══ Listed records ══

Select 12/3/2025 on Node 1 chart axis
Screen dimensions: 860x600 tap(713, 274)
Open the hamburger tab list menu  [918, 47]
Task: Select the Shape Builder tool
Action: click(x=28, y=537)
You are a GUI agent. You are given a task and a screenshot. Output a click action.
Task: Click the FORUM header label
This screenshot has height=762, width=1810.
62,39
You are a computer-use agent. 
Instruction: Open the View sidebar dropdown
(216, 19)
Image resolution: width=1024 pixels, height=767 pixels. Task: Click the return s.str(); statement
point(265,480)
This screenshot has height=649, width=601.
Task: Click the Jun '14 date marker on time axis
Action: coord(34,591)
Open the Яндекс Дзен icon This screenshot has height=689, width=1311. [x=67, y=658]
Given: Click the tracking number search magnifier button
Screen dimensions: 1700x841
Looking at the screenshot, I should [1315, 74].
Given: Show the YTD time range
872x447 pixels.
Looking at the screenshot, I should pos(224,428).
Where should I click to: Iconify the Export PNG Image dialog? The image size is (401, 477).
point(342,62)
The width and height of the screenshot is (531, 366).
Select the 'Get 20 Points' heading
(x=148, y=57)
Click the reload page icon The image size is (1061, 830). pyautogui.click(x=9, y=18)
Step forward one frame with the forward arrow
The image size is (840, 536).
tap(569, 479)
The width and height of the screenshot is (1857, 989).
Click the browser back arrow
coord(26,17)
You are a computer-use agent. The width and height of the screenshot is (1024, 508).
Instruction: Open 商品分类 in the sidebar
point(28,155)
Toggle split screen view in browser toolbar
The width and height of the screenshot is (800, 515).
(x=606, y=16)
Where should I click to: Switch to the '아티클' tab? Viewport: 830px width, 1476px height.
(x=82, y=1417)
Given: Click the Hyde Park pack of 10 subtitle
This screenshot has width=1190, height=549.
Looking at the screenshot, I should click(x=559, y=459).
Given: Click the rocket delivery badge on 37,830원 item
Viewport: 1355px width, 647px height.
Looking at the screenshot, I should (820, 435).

═══

▸ **Exercise goal**: Output every line of the records above without any changes.

▸ **Answer below**:
Select 12/3/2025 on Node 1 chart axis
Screen dimensions: 860x600 tap(713, 274)
Open the hamburger tab list menu  [918, 47]
Task: Select the Shape Builder tool
Action: click(x=28, y=537)
You are a GUI agent. You are given a task and a screenshot. Output a click action.
Task: Click the FORUM header label
This screenshot has height=762, width=1810.
62,39
You are a computer-use agent. 
Instruction: Open the View sidebar dropdown
(216, 19)
Image resolution: width=1024 pixels, height=767 pixels. Task: Click the return s.str(); statement
point(265,480)
This screenshot has height=649, width=601.
Task: Click the Jun '14 date marker on time axis
Action: coord(34,591)
Open the Яндекс Дзен icon This screenshot has height=689, width=1311. [x=67, y=658]
Given: Click the tracking number search magnifier button
Screen dimensions: 1700x841
Looking at the screenshot, I should [1315, 74].
Given: Show the YTD time range
872x447 pixels.
Looking at the screenshot, I should pos(224,428).
Where should I click to: Iconify the Export PNG Image dialog? The image size is (401, 477).
point(342,62)
The width and height of the screenshot is (531, 366).
Select the 'Get 20 Points' heading
(x=148, y=57)
Click the reload page icon The image size is (1061, 830). pyautogui.click(x=9, y=18)
Step forward one frame with the forward arrow
The image size is (840, 536).
tap(569, 479)
The width and height of the screenshot is (1857, 989).
Click the browser back arrow
coord(26,17)
You are a computer-use agent. The width and height of the screenshot is (1024, 508).
Instruction: Open 商品分类 in the sidebar
point(28,155)
Toggle split screen view in browser toolbar
The width and height of the screenshot is (800, 515).
(x=606, y=16)
Where should I click to: Switch to the '아티클' tab? Viewport: 830px width, 1476px height.
(x=82, y=1417)
Given: Click the Hyde Park pack of 10 subtitle
This screenshot has width=1190, height=549.
Looking at the screenshot, I should click(x=559, y=459).
Given: Click the rocket delivery badge on 37,830원 item
Viewport: 1355px width, 647px height.
Looking at the screenshot, I should (820, 435).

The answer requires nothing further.